Bijna 50 jaar later vechten families en familieleden van de Bloody Sunday-slachtoffers nog steeds voor gerechtigheid namens hun verloren geliefden.

"Die soldaten moeten de gevolgen onder ogen zien van wat ze hebben gedaan", zei John Kelly, wiens tienerbroer Michael die dag werd neergeschoten en vermoord. 'Ik vind dat ze een levenslange gevangenisstraf moeten krijgen. Geen van hen heeft ooit enig spijt getoond, niet bij het onderzoek van Saville of sinds ... Mijn moeder is nooit over het verlies van haar zoon heen gekomen.'

Veel Noord-Ierse buurten zijn diep gesegregeerd tussen de katholieke nationalisten en de protestantse loyalisten - de segregatie wordt nog verergerd door 'vredesmuren', barrières van 25 voet die rond buurten zijn opgetrokken om te voorkomen dat de twee facties met elkaar vechten.

Groepen zoals de UVF zijn sindsdien door de regering verboden als terroristische groeperingen, maar hun vlaggen kunnen nog steeds behoedzaam op de lantaarnpalen van veel huizen worden gezien. De kloof is zelfs gesijpeld in de levens van de toekomstige generatie, met meer dan 90 procent van de schoolkinderen die nog steeds gescheiden onderwijs krijgen.

"Dit is een heel goede illustratie van een veel dieper probleem", zei Stephen Farry, een wetgever van de Alliance Party, die de kloof tussen de Unionisten en de nationalistische gemeenschappen probeert te overbruggen. "Noord-Ierland is nog geen vreedzame samenleving. We hebben voortdurende dwingende controle door paramilitaire structuren op lokaal niveau in veel gemeenschappen."
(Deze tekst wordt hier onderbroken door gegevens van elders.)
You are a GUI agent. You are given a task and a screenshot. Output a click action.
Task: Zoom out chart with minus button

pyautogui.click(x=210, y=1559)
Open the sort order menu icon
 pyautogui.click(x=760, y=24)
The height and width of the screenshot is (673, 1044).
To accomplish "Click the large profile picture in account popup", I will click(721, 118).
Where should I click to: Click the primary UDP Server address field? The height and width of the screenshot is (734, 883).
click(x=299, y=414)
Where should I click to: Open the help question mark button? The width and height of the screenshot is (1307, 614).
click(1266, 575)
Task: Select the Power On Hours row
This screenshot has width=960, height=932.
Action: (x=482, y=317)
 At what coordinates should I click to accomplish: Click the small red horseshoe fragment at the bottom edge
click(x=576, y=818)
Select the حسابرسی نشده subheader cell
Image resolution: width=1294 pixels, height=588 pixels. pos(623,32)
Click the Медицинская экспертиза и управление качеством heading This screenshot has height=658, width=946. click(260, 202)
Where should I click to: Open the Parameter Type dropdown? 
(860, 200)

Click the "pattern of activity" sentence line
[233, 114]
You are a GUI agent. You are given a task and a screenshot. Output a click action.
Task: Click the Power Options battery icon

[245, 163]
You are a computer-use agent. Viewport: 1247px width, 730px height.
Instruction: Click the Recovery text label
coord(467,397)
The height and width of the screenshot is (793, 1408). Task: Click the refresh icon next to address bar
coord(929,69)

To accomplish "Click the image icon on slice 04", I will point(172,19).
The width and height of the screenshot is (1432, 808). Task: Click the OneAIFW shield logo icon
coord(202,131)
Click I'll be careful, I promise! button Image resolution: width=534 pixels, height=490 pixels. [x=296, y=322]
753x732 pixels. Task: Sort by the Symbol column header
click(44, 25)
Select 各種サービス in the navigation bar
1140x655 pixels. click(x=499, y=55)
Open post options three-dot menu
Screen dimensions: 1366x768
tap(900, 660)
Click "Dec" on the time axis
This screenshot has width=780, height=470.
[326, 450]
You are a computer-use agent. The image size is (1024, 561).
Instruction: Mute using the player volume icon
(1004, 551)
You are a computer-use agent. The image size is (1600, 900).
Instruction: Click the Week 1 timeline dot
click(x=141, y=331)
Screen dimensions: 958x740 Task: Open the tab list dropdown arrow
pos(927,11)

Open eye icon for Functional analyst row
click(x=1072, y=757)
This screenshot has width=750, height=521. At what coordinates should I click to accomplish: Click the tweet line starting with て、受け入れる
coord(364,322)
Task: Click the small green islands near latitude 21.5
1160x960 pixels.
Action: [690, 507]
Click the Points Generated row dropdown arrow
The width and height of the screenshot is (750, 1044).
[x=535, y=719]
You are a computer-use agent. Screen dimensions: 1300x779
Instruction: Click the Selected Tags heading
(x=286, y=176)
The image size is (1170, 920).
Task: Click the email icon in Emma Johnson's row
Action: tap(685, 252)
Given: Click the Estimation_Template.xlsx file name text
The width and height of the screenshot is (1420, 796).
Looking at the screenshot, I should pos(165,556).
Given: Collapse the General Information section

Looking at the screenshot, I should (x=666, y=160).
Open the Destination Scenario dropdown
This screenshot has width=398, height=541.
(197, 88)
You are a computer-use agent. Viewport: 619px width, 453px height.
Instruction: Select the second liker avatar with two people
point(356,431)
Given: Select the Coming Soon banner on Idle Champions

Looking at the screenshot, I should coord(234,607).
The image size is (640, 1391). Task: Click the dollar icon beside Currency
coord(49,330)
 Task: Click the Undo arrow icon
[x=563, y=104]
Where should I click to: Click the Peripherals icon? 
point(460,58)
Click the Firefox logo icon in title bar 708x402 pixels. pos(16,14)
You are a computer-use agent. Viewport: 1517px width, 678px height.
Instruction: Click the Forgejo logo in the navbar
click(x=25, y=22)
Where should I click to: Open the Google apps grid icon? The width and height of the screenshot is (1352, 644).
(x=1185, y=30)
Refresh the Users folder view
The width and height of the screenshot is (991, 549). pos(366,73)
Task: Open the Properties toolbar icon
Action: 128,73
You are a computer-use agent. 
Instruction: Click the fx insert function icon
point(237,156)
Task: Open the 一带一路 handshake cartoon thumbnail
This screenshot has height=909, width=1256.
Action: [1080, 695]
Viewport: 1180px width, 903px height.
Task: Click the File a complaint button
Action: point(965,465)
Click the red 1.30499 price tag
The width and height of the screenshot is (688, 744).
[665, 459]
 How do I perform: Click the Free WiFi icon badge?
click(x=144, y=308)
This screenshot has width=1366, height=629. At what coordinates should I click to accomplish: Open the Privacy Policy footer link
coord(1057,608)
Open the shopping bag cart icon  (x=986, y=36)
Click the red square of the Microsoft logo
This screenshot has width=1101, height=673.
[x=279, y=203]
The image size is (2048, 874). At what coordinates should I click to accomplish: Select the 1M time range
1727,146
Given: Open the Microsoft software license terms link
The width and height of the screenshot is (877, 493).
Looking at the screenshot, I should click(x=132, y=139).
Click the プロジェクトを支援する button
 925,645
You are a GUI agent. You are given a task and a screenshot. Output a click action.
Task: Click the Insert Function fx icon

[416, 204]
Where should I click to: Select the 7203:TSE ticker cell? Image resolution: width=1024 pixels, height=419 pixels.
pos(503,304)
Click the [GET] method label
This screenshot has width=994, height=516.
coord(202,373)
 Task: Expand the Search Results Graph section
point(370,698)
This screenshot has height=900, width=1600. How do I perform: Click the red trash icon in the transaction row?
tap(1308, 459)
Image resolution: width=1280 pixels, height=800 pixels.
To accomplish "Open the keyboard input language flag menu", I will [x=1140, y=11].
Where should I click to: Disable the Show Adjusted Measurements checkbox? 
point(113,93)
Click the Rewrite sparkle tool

Politici van beide kanten zijn bekritiseerd vanwege hun zwakke terugval tegen openbare vertoningen van de sektarische opvattingen die zijn overgebleven van de conflicten in Noord-Ierland. Zelfs als er moeite wordt gedaan om de kloof te overbruggen, worden degenen die verzoening durven te zoeken bedreigd.

Het is duidelijk dat Noord-Ierland nog steeds de littekens van Bloody Sunday draagt, zoveel jaren na 1972.

Nu je alles hebt geleerd over de tragedie van Bloody Sunday in Noord-Ierland, kun je lezen hoe de kliffen van Moher de meest majestueuze attractie van Ierland werden. En kijk dan eens naar foto's gemaakt door Letizia Battaglia, wiens werk je meeneemt naar het hart van de Italiaanse maffia.